The most notable characteristic of these dual-fuel engines is they can operate either on 100-percent diesel fuel or the substitution mix of diesel fuel and natural gas. While they cannot operate on natural gas alone, the engines do provide the same power density, torque curve and transient response as a base diesel engine.
According to PERC’S Perkins, diesel substitution is not for all applications, but it is viable for those where vehicles are operating in the middle of the engine power range. Generally speaking, substitution rates tend to be around 30 percent.
“The power is exceptional, and we’re seeing great success with that model,” he adds. “You will certainly see diesel substitution continue to work into all Class 8 engines, and frankly, off-road as well. It’s a good technology.”
KEY TAKEAWAYS
Whether or not a fleet will invest in alternative-fuel vehicles is a question of economics. The initial purchase price of the vehicles, fuel expense, maintenance costs and the potential for additional training and infrastructure expenses all factor into the final decision.
Many fleets require the promise of significant long-term savings and a payback period of around two-and-a-half years to sway them toward making a purchase. At this point in time, fleets employed in light and medium duty applications are finding more and more reasons to invest, while many heavy duty fleets are less apt to do so.

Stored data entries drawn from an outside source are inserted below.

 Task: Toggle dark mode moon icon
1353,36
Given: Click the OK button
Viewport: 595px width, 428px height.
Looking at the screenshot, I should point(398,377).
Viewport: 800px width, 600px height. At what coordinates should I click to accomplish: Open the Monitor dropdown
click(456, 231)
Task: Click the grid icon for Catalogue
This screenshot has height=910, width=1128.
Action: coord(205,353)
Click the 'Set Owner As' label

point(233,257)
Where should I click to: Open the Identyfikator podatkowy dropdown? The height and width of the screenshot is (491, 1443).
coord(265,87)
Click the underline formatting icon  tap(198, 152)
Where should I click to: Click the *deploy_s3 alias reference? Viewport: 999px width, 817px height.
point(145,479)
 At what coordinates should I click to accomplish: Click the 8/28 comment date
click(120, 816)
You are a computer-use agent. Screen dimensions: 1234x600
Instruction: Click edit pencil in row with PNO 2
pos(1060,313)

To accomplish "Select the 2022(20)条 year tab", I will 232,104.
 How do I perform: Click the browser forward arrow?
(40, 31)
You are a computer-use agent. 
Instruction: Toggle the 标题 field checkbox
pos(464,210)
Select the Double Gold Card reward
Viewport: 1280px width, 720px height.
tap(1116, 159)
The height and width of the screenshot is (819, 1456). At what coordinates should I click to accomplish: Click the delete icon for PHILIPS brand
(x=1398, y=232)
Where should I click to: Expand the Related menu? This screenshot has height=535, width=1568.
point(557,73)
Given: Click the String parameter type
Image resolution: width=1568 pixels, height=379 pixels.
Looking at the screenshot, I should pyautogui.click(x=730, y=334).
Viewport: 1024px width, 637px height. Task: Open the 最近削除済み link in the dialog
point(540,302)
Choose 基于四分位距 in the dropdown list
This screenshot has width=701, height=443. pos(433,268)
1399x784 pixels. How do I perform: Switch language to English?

So what does the future hold for heavy duty fleets? According to Perkins, PERC’S efforts provide at least some idea of what to expect in the short term. The organization is currently working with a number of engine manufacturers to develop monofuel (straight) propane engines to replace diesel models.
“We see a big movement to lessen diesel,” he says. “So I think is this a year where we will at least go into a partnership with one or more engine companies to create propane-specific engines targeted at the lower levels of Class 8, in the 7L to 9L size. I think for a variety of reasons, we will transition to the lower end of Class 8 and not across all ranges, except for diesel substitution.”